After its verification with the help of experts from the British Museum, the experts made the discovery and solved the mystery of eggs found inside the eggs of damselflies, which are laid on fallen leaves submerged in water.

Professor Ko Chiun-cheng and doctoral student Shih Yuan-tung of the NTU's Graduate Institute of Entomology first observed the wasp riding on the back of a damselfly known as Psolodesmus mandarinus in New Taipei City. The newly discovered wasp belongs to a genus which contains just four other described species, all from South America.

The wasp, named Hydrophylita emporos, is the first species of its subgenus that has been found in Asia, and the first observed transporting itself on another organism. Adults of the species measure only 1.2 mm in length.

"The specific epithet emporos means 'passenger' in Latin, reflecting the phoretic behavior of adult females," the entomologists explained in a paper published in the open-access journal PLoS ONE.

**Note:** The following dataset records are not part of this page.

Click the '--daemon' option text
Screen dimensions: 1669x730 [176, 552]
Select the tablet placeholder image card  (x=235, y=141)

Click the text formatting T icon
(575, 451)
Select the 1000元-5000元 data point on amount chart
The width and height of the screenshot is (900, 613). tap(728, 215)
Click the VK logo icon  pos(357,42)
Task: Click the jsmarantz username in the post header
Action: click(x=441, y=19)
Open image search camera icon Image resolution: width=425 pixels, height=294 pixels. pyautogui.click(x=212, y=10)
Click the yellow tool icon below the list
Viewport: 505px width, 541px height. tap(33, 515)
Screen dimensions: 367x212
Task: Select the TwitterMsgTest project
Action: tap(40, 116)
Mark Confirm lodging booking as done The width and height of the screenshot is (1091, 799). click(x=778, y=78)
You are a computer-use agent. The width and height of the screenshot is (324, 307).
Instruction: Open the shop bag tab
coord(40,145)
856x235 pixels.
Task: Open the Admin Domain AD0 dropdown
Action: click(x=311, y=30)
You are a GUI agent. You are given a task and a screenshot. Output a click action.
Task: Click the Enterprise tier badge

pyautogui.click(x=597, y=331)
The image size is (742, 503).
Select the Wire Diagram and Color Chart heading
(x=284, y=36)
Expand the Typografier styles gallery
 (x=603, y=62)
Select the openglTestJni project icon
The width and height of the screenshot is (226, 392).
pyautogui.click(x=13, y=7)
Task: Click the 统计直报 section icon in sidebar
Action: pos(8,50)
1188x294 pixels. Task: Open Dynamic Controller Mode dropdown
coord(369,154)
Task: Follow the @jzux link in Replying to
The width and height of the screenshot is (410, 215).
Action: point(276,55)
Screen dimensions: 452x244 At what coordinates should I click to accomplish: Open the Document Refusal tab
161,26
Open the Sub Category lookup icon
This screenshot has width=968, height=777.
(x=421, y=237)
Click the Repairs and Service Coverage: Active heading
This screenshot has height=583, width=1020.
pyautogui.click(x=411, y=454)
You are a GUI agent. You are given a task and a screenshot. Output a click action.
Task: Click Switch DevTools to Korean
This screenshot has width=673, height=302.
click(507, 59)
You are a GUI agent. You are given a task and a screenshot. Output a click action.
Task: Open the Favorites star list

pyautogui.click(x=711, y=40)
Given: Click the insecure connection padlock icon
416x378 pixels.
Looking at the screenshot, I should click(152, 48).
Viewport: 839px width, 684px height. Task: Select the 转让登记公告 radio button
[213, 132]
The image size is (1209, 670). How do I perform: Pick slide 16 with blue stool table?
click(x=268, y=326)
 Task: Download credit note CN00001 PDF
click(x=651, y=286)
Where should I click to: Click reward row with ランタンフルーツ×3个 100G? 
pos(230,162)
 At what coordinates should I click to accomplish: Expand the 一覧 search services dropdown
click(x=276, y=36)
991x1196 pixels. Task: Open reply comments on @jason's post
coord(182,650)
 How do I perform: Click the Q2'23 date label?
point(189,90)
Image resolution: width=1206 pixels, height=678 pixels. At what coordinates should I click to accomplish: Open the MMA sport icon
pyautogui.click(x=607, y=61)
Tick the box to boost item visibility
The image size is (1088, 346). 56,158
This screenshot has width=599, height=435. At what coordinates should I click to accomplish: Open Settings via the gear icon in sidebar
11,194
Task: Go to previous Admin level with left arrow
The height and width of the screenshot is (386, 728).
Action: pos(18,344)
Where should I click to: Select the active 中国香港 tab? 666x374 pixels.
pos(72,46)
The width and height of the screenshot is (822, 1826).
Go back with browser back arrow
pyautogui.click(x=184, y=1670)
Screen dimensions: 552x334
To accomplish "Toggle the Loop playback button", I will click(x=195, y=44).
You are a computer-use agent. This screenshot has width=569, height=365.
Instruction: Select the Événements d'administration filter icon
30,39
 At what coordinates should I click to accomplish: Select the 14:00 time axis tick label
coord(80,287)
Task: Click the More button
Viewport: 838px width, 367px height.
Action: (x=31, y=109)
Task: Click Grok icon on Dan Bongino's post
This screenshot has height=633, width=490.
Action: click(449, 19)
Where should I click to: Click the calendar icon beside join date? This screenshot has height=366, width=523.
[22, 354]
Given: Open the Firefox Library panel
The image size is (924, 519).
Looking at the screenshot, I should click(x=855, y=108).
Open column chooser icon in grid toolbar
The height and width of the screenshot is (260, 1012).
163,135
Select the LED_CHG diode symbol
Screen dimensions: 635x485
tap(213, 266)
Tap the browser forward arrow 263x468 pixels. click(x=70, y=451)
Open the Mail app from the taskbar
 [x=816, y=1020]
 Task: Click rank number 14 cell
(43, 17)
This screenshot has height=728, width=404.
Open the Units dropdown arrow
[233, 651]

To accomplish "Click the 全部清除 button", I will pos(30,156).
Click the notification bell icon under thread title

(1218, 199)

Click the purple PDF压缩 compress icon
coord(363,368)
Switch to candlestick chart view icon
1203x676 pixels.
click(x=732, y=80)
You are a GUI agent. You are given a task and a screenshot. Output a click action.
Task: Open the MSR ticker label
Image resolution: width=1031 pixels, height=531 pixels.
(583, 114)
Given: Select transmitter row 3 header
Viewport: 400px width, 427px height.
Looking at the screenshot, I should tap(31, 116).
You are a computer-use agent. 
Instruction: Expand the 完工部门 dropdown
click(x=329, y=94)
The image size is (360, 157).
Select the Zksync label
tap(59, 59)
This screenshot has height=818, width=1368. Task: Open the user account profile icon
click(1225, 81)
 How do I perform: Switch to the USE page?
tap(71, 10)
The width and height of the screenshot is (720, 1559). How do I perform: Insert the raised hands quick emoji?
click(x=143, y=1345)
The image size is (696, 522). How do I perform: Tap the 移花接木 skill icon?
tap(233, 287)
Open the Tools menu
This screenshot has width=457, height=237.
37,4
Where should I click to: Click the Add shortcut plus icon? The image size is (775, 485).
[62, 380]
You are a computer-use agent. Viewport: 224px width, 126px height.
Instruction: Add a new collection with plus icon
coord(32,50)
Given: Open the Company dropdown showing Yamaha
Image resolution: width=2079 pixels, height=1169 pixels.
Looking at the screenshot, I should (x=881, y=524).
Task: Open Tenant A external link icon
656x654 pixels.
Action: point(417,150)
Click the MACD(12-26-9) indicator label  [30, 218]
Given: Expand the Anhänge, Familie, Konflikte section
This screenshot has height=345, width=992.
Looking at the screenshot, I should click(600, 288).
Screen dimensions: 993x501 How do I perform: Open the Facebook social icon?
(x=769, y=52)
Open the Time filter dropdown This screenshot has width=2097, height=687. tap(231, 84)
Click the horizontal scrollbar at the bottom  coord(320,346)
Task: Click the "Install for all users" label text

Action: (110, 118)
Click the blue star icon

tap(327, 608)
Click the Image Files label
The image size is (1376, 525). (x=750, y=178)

They found that female wasps would wait by the water for damselflies to lay their eggs. When a damselfly arrives, a wasp would land on its back, walk down into the water and lay its own eggs inside the eggs of the damselfly.

It takes one to three days for the wasp eggs to hatch and the larvae would feed on the damselfly eggs for survival.

The team will next study the body mechanism that allows the larvae to swim to the surface of the water, said Shih.